* Records provided:
########################################

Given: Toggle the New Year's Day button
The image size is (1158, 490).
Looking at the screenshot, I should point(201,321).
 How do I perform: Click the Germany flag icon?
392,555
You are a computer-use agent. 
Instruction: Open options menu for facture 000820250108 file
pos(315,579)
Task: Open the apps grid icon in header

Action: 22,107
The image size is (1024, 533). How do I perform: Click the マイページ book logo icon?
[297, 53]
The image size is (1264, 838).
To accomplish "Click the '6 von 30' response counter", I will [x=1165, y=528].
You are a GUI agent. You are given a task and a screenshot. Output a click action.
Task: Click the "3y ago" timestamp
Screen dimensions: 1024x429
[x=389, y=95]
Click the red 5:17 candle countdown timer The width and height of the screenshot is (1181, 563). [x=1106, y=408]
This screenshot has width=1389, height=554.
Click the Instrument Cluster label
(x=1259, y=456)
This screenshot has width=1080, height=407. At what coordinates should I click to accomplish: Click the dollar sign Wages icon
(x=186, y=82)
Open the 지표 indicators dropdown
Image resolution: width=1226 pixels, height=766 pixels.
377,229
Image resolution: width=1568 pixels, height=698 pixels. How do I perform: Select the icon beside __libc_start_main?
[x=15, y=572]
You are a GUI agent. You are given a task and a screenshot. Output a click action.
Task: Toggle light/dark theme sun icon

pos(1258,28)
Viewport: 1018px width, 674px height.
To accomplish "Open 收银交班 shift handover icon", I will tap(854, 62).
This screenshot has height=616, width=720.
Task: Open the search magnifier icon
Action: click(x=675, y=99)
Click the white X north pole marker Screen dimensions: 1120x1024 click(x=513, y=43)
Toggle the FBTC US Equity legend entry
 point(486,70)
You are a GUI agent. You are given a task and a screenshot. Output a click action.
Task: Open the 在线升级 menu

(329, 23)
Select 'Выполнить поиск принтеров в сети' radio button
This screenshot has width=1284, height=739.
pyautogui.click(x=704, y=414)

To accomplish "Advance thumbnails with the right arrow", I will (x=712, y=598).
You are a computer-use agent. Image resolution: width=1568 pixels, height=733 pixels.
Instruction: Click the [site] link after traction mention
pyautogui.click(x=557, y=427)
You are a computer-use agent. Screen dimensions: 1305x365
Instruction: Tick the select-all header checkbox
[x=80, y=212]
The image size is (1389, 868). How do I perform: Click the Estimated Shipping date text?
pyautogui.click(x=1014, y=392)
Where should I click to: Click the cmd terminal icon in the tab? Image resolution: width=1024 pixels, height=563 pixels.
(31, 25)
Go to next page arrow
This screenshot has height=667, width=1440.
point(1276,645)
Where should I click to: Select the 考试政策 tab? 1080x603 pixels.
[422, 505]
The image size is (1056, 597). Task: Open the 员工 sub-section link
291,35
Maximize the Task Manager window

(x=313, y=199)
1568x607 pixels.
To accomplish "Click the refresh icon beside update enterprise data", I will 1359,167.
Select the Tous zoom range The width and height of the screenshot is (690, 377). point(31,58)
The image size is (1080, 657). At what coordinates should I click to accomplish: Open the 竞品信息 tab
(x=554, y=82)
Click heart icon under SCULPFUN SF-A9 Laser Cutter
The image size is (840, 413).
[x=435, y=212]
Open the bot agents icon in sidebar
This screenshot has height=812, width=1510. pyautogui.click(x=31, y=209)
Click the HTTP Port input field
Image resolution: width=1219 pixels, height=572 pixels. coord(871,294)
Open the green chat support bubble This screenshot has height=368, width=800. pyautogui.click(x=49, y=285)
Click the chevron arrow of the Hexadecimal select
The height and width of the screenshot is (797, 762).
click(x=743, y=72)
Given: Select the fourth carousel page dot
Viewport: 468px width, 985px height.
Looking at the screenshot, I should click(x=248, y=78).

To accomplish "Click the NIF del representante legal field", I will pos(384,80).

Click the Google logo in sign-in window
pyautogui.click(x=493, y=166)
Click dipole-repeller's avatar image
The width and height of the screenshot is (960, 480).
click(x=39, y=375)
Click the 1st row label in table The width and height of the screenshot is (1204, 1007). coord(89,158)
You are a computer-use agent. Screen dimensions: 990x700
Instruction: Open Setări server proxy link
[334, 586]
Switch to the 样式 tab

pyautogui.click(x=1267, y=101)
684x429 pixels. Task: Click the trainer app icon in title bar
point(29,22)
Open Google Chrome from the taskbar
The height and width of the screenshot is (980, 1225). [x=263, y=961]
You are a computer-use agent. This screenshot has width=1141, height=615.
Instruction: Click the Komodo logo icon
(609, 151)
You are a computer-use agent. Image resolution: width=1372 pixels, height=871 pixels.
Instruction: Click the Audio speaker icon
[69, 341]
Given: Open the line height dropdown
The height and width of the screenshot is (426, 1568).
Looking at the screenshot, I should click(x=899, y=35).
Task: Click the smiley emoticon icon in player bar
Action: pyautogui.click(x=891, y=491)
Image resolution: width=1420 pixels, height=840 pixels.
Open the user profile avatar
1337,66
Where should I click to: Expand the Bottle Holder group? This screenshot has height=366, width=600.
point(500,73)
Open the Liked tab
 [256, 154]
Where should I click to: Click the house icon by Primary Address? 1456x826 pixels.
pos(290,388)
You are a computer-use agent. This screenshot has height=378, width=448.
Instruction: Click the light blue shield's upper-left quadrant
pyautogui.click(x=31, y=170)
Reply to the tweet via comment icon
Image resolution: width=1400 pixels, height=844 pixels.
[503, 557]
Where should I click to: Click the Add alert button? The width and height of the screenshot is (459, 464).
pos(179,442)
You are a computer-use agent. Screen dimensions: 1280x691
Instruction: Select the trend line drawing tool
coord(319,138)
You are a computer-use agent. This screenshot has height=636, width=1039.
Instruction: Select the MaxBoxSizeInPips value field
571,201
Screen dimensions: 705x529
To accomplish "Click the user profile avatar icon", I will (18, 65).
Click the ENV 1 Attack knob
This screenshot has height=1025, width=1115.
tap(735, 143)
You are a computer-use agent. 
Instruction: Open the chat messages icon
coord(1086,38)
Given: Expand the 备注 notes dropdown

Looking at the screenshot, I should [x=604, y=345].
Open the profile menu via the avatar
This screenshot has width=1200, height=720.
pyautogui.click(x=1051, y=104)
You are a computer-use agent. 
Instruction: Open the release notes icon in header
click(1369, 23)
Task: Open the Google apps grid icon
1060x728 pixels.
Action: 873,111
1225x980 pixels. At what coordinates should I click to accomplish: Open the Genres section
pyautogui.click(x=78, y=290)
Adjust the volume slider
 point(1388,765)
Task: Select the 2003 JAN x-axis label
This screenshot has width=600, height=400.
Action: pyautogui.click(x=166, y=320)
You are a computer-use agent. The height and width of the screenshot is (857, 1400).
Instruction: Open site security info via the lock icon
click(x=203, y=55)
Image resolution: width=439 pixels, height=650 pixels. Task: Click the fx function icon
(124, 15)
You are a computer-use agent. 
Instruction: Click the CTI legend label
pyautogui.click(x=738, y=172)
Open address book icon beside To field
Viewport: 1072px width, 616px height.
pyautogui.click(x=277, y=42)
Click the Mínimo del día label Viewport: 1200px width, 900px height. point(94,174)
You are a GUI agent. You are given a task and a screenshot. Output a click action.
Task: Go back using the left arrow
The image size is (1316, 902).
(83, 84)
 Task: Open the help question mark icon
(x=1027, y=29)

########################################

Output all the lines above, matching them word for word.

* Task response:
Given: Toggle the New Year's Day button
The image size is (1158, 490).
Looking at the screenshot, I should point(201,321).
 How do I perform: Click the Germany flag icon?
392,555
You are a computer-use agent. 
Instruction: Open options menu for facture 000820250108 file
pos(315,579)
Task: Open the apps grid icon in header

Action: 22,107
The image size is (1024, 533). How do I perform: Click the マイページ book logo icon?
[297, 53]
The image size is (1264, 838).
To accomplish "Click the '6 von 30' response counter", I will [x=1165, y=528].
You are a GUI agent. You are given a task and a screenshot. Output a click action.
Task: Click the "3y ago" timestamp
Screen dimensions: 1024x429
[x=389, y=95]
Click the red 5:17 candle countdown timer The width and height of the screenshot is (1181, 563). [x=1106, y=408]
This screenshot has width=1389, height=554.
Click the Instrument Cluster label
(x=1259, y=456)
This screenshot has width=1080, height=407. At what coordinates should I click to accomplish: Click the dollar sign Wages icon
(x=186, y=82)
Open the 지표 indicators dropdown
Image resolution: width=1226 pixels, height=766 pixels.
377,229
Image resolution: width=1568 pixels, height=698 pixels. How do I perform: Select the icon beside __libc_start_main?
[x=15, y=572]
You are a GUI agent. You are given a task and a screenshot. Output a click action.
Task: Toggle light/dark theme sun icon

pos(1258,28)
Viewport: 1018px width, 674px height.
To accomplish "Open 收银交班 shift handover icon", I will tap(854, 62).
This screenshot has height=616, width=720.
Task: Open the search magnifier icon
Action: click(x=675, y=99)
Click the white X north pole marker Screen dimensions: 1120x1024 click(x=513, y=43)
Toggle the FBTC US Equity legend entry
 point(486,70)
You are a GUI agent. You are given a task and a screenshot. Output a click action.
Task: Open the 在线升级 menu

(329, 23)
Select 'Выполнить поиск принтеров в сети' radio button
This screenshot has width=1284, height=739.
pyautogui.click(x=704, y=414)

To accomplish "Advance thumbnails with the right arrow", I will (x=712, y=598).
You are a computer-use agent. Image resolution: width=1568 pixels, height=733 pixels.
Instruction: Click the [site] link after traction mention
pyautogui.click(x=557, y=427)
You are a computer-use agent. Screen dimensions: 1305x365
Instruction: Tick the select-all header checkbox
[x=80, y=212]
The image size is (1389, 868). How do I perform: Click the Estimated Shipping date text?
pyautogui.click(x=1014, y=392)
Where should I click to: Click the cmd terminal icon in the tab? Image resolution: width=1024 pixels, height=563 pixels.
(31, 25)
Go to next page arrow
This screenshot has height=667, width=1440.
point(1276,645)
Where should I click to: Select the 考试政策 tab? 1080x603 pixels.
[422, 505]
The image size is (1056, 597). Task: Open the 员工 sub-section link
291,35
Maximize the Task Manager window

(x=313, y=199)
1568x607 pixels.
To accomplish "Click the refresh icon beside update enterprise data", I will 1359,167.
Select the Tous zoom range The width and height of the screenshot is (690, 377). point(31,58)
The image size is (1080, 657). At what coordinates should I click to accomplish: Open the 竞品信息 tab
(x=554, y=82)
Click heart icon under SCULPFUN SF-A9 Laser Cutter
The image size is (840, 413).
[x=435, y=212]
Open the bot agents icon in sidebar
This screenshot has height=812, width=1510. pyautogui.click(x=31, y=209)
Click the HTTP Port input field
Image resolution: width=1219 pixels, height=572 pixels. coord(871,294)
Open the green chat support bubble This screenshot has height=368, width=800. pyautogui.click(x=49, y=285)
Click the chevron arrow of the Hexadecimal select
The height and width of the screenshot is (797, 762).
click(x=743, y=72)
Given: Select the fourth carousel page dot
Viewport: 468px width, 985px height.
Looking at the screenshot, I should click(x=248, y=78).

To accomplish "Click the NIF del representante legal field", I will pos(384,80).

Click the Google logo in sign-in window
pyautogui.click(x=493, y=166)
Click dipole-repeller's avatar image
The width and height of the screenshot is (960, 480).
click(x=39, y=375)
Click the 1st row label in table The width and height of the screenshot is (1204, 1007). coord(89,158)
You are a computer-use agent. Screen dimensions: 990x700
Instruction: Open Setări server proxy link
[334, 586]
Switch to the 样式 tab

pyautogui.click(x=1267, y=101)
684x429 pixels. Task: Click the trainer app icon in title bar
point(29,22)
Open Google Chrome from the taskbar
The height and width of the screenshot is (980, 1225). [x=263, y=961]
You are a computer-use agent. This screenshot has width=1141, height=615.
Instruction: Click the Komodo logo icon
(609, 151)
You are a computer-use agent. Image resolution: width=1372 pixels, height=871 pixels.
Instruction: Click the Audio speaker icon
[69, 341]
Given: Open the line height dropdown
The height and width of the screenshot is (426, 1568).
Looking at the screenshot, I should click(x=899, y=35).
Task: Click the smiley emoticon icon in player bar
Action: pyautogui.click(x=891, y=491)
Image resolution: width=1420 pixels, height=840 pixels.
Open the user profile avatar
1337,66
Where should I click to: Expand the Bottle Holder group? This screenshot has height=366, width=600.
point(500,73)
Open the Liked tab
 [256, 154]
Where should I click to: Click the house icon by Primary Address? 1456x826 pixels.
pos(290,388)
You are a computer-use agent. This screenshot has height=378, width=448.
Instruction: Click the light blue shield's upper-left quadrant
pyautogui.click(x=31, y=170)
Reply to the tweet via comment icon
Image resolution: width=1400 pixels, height=844 pixels.
[503, 557]
Where should I click to: Click the Add alert button? The width and height of the screenshot is (459, 464).
pos(179,442)
You are a computer-use agent. Screen dimensions: 1280x691
Instruction: Select the trend line drawing tool
coord(319,138)
You are a computer-use agent. This screenshot has height=636, width=1039.
Instruction: Select the MaxBoxSizeInPips value field
571,201
Screen dimensions: 705x529
To accomplish "Click the user profile avatar icon", I will (18, 65).
Click the ENV 1 Attack knob
This screenshot has height=1025, width=1115.
tap(735, 143)
You are a computer-use agent. 
Instruction: Open the chat messages icon
coord(1086,38)
Given: Expand the 备注 notes dropdown

Looking at the screenshot, I should [x=604, y=345].
Open the profile menu via the avatar
This screenshot has width=1200, height=720.
pyautogui.click(x=1051, y=104)
You are a computer-use agent. 
Instruction: Open the release notes icon in header
click(1369, 23)
Task: Open the Google apps grid icon
1060x728 pixels.
Action: 873,111
1225x980 pixels. At what coordinates should I click to accomplish: Open the Genres section
pyautogui.click(x=78, y=290)
Adjust the volume slider
 point(1388,765)
Task: Select the 2003 JAN x-axis label
This screenshot has width=600, height=400.
Action: pyautogui.click(x=166, y=320)
You are a computer-use agent. The height and width of the screenshot is (857, 1400).
Instruction: Open site security info via the lock icon
click(x=203, y=55)
Image resolution: width=439 pixels, height=650 pixels. Task: Click the fx function icon
(124, 15)
You are a computer-use agent. 
Instruction: Click the CTI legend label
pyautogui.click(x=738, y=172)
Open address book icon beside To field
Viewport: 1072px width, 616px height.
pyautogui.click(x=277, y=42)
Click the Mínimo del día label Viewport: 1200px width, 900px height. point(94,174)
You are a GUI agent. You are given a task and a screenshot. Output a click action.
Task: Go back using the left arrow
The image size is (1316, 902).
(83, 84)
 Task: Open the help question mark icon
(x=1027, y=29)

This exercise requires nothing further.